De la communication et des moyens de communication
« Je pense que ce qui nous vient des livres est de moins de poids que
ce que l’on peut entendre directement d’une parole demeurée vivante ».
Papias
J’ai choisi ce sujet ‘De la communication et des moyens de
communication’ dans un autobus, comme j’y observais un jour
avec peine un jeune homme, je ne dis pas « écoutant
», mais « pris » par son walkman, l’air absent,
inexpressif, pour ainsi dire privé de vie. A deux pas de lui,
une jeune fille, également étrangère à son
environnement, le portable à l’oreille, ravie, semblait en
communication avec le Ciel.
Brave new world … Je me suis dit : « Il y a réellement un problème … ».
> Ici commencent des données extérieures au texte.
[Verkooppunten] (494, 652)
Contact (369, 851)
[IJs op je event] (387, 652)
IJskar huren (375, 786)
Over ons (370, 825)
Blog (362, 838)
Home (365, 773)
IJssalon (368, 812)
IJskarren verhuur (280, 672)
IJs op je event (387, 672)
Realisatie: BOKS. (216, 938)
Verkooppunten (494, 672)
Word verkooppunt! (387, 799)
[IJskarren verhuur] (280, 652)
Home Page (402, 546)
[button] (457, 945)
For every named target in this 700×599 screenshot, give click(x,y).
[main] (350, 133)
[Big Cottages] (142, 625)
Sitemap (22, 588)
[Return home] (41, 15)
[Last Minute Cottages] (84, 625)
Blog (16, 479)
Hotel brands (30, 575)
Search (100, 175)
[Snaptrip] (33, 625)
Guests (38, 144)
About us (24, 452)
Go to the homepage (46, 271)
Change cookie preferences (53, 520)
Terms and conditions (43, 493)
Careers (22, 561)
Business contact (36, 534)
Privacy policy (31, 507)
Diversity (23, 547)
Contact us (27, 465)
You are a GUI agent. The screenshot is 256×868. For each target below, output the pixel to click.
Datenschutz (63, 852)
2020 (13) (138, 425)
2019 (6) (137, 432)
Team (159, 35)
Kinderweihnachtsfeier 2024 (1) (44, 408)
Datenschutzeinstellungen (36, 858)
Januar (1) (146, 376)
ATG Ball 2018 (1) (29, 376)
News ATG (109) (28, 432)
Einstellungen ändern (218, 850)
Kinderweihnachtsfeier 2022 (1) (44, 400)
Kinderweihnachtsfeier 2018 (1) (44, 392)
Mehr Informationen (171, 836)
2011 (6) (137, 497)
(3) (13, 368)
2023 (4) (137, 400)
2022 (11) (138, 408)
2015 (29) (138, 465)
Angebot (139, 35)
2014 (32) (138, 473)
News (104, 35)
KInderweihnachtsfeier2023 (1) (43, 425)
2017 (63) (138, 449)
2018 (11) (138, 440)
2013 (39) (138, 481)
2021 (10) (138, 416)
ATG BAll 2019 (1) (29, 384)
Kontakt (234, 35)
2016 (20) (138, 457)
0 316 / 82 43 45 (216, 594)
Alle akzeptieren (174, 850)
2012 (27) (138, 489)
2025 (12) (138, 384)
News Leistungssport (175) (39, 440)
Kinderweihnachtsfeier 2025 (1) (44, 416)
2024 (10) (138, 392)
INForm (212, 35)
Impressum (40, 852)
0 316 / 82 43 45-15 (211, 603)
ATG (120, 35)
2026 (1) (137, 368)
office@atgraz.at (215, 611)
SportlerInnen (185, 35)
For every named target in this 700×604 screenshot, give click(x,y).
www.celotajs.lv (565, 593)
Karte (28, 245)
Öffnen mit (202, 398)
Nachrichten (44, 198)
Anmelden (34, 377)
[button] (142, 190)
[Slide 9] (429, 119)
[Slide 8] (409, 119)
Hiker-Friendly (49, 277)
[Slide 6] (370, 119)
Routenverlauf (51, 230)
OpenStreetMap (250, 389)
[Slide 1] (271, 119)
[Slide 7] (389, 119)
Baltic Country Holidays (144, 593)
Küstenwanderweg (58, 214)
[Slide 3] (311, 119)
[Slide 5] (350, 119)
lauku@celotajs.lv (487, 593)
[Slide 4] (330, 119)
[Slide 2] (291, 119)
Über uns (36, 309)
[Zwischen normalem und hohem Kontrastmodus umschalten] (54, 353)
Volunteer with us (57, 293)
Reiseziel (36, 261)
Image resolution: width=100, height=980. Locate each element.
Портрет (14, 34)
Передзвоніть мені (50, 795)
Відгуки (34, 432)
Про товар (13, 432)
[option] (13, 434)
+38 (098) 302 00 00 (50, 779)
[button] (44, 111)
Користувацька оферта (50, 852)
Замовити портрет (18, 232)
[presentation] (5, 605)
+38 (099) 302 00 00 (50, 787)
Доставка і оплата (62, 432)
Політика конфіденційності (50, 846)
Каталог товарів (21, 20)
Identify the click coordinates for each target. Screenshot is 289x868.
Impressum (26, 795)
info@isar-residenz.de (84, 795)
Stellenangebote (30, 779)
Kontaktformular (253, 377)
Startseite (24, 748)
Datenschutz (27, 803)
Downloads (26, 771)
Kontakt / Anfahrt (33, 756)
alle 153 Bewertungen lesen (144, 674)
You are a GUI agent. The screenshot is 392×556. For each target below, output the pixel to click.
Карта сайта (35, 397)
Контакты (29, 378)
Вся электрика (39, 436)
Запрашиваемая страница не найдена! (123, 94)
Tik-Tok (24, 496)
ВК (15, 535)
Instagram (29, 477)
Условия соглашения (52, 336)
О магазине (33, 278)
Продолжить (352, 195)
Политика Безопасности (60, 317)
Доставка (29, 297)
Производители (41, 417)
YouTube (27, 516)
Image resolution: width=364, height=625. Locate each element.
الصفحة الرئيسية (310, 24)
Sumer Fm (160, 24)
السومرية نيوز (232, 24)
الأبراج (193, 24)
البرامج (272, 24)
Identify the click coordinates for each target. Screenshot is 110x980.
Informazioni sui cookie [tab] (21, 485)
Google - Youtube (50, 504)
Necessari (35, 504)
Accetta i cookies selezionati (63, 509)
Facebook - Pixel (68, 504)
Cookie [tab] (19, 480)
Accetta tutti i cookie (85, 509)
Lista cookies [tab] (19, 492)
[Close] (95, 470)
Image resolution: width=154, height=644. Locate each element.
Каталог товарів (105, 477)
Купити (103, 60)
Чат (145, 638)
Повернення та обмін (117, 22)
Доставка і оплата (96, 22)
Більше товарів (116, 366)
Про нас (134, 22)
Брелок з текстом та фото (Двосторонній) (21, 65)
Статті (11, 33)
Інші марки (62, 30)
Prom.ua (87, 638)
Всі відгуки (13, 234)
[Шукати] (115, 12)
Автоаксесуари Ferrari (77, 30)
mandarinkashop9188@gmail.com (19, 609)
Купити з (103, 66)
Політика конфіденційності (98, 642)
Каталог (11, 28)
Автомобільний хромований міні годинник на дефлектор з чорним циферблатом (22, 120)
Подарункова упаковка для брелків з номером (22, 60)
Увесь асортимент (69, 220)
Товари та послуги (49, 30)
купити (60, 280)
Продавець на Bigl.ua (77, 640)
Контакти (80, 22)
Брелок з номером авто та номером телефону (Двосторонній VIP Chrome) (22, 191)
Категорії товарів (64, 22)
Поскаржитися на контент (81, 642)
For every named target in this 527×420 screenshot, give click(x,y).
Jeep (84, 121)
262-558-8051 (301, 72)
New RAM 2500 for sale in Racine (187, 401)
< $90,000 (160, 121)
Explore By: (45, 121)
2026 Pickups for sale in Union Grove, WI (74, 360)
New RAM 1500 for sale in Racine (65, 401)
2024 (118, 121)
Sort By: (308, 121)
C’est ensuite, en commençant à y
réfléchir, que je me suis rendu compte de la
démesure d’un tel sujet : je ne voyais dans
l’autobus qu’un tout petit aspect de la chose, et du reste
je me trompais même sur la signification du mot «
communication », dans lequel je concevais un échange entre
deux personnes, alors que, littéralement, la communication
s’exerce dans un seul sens.
Je dois donc pour commencer reconnaître l’insignifiance de
ce qui suit par rapport à un tel sujet et m’en excuser
auprès de vous. J’ai vu trop grand …
Mon misérable propos est au résultat de dire
d’abord quelques mots de la communication en soi,
d’esquisser ensuite un point de vue général sur les
moyens de communication du temps, d’évoquer en
troisième point, sans rien en développer, quelques unes
des questions considérables qu’ils soulèvent, pour
en arriver à une question de fond parmi d’autres :
avons-nous besoin de tout ça ?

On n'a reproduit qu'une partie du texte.